Explain This is a question about how fast the number of cars sold is changing at any given day, which we call the "instantaneous rate of change." It's like finding the speed of a car right at one second, not its average speed over a long trip. This fancy way of finding the exact change is called using a derivative.

The solving step is: a. Find S'(x) using the definition of the derivative. The problem gives us the number of cars sold on day 'x' as S(x) = -x² + 10x. To find how fast this number is changing at any exact moment, we use a special rule called the "definition of the derivative". It sounds a little complex, but it's like looking at what happens to the slope of a curve when you pick two points on it that are super, super close to each other! We use a tiny little change, 'h', to represent this closeness.

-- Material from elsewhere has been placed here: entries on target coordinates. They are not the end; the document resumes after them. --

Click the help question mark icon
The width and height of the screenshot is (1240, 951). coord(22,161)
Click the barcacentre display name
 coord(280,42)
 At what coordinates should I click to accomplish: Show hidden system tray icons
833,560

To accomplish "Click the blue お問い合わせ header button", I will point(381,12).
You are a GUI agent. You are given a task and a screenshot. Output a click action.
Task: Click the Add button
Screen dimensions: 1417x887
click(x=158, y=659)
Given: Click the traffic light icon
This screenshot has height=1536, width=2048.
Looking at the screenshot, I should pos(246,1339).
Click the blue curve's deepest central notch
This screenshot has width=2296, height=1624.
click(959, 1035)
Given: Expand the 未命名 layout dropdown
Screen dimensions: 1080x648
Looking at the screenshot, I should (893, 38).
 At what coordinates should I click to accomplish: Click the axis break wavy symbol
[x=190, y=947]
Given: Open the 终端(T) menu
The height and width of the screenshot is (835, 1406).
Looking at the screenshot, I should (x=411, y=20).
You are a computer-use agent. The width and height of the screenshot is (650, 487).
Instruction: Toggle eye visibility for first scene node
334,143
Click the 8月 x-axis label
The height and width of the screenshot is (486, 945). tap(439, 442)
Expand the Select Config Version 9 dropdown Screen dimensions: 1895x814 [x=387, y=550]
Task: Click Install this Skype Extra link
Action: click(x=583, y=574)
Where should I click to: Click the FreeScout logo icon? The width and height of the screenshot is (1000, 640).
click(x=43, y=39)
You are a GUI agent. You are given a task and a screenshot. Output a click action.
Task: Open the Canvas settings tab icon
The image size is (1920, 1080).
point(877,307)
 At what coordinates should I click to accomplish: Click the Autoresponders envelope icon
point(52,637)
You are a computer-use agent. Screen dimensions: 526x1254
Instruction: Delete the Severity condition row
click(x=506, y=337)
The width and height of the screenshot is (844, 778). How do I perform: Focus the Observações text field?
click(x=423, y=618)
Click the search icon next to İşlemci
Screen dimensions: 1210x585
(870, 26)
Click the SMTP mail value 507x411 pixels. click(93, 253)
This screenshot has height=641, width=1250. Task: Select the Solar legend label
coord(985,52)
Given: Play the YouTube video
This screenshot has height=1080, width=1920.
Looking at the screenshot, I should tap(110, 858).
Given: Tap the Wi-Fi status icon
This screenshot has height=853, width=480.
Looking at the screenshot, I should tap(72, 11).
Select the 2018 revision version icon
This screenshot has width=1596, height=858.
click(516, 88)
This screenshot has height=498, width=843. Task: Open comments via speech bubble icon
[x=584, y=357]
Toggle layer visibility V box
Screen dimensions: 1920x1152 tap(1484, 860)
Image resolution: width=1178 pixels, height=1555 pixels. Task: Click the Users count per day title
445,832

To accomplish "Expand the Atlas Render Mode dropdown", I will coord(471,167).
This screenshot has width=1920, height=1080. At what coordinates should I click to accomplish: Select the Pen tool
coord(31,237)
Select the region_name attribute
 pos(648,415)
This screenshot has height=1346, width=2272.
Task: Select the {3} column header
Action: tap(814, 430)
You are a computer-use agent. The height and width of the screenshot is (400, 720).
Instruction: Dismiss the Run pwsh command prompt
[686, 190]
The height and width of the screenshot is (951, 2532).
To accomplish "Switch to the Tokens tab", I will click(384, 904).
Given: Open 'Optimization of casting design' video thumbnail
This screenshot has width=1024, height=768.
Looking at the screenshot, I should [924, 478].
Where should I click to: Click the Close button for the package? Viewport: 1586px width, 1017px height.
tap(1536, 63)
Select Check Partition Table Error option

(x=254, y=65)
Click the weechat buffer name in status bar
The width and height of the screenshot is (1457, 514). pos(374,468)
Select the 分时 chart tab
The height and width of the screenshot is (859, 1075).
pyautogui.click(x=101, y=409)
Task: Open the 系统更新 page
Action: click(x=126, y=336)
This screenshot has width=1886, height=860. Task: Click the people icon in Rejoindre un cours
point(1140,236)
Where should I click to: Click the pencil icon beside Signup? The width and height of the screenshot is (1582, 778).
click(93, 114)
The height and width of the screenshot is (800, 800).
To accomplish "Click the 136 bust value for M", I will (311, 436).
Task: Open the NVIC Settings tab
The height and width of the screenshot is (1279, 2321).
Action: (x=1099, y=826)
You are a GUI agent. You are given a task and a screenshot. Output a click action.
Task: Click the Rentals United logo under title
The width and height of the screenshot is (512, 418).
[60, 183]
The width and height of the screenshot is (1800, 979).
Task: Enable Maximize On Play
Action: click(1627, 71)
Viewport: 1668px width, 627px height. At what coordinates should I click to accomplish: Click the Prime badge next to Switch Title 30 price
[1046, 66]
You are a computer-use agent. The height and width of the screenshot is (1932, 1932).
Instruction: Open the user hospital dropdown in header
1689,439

Here's the formula we use: S'(x) = Limit as h gets super close to 0 of [S(x + h) - S(x)] / h

First, let's figure out what S(x + h) looks like. We just replace every 'x' in our S(x) formula with (x + h): S(x + h) = -(x + h)² + 10(x + h) Remember from our expanding skills that (x + h)² = x² + 2xh + h². So, S(x + h) = -(x² + 2xh + h²) + 10x + 10h S(x + h) = -x² - 2xh - h² + 10x + 10h (Don't forget to distribute the minus sign!)
Next, let's find the difference: S(x + h) - S(x). We subtract the original S(x) from our new S(x+h): S(x + h) - S(x) = (-x² - 2xh - h² + 10x + 10h) - (-x² + 10x) Be super careful with the minus sign in front of the second part! It changes the signs inside: S(x + h) - S(x) = -x² - 2xh - h² + 10x + 10h + x² - 10x Now, let's look for things that cancel each other out (like x² and -x², or 10x and -10x): S(x + h) - S(x) = -2xh - h² + 10h (Woohoo, everything else cancelled!)
Now, we divide this difference by 'h'. This is like finding the slope between those two super close points. [S(x + h) - S(x)] / h = (-2xh - h² + 10h) / h We can see that every part on the top has an 'h', so we can factor it out: = h(-2x - h + 10) / h Now we can cancel out the 'h' on the top and bottom (as long as 'h' isn't exactly zero, which it's not – it's just getting super close!). = -2x - h + 10
Finally, we imagine 'h' becoming super, super close to zero (this is the "limit" part). S'(x) = Limit as h approaches 0 of (-2x - h + 10) If 'h' becomes 0, then the -h term just disappears! S'(x) = -2x + 10 This S'(x) is our special formula for the instantaneous rate of change of car sales on any given day!

b. Use your answer from part (a) to find the instantaneous rate of change on day x=3. Now that we have our formula S'(x) = -2x + 10, we can just plug in x = 3 to find out how fast sales are changing exactly on day 3. S'(3) = -2(3) + 10 S'(3) = -6 + 10 S'(3) = 4 This means that on day 3, the sales are increasing by about 4 cars per day. That's good news!

c. Use your answer from part (a) to find the instantaneous rate of change on day x=6. Let's do the same for day x = 6. We just plug x = 6 into our S'(x) formula: S'(6) = -2(6) + 10 S'(6) = -12 + 10 S'(6) = -2 This means that on day 6, the sales are actually decreasing by about 2 cars per day. It looks like the advertising campaign's effect started strong but is now slowing down!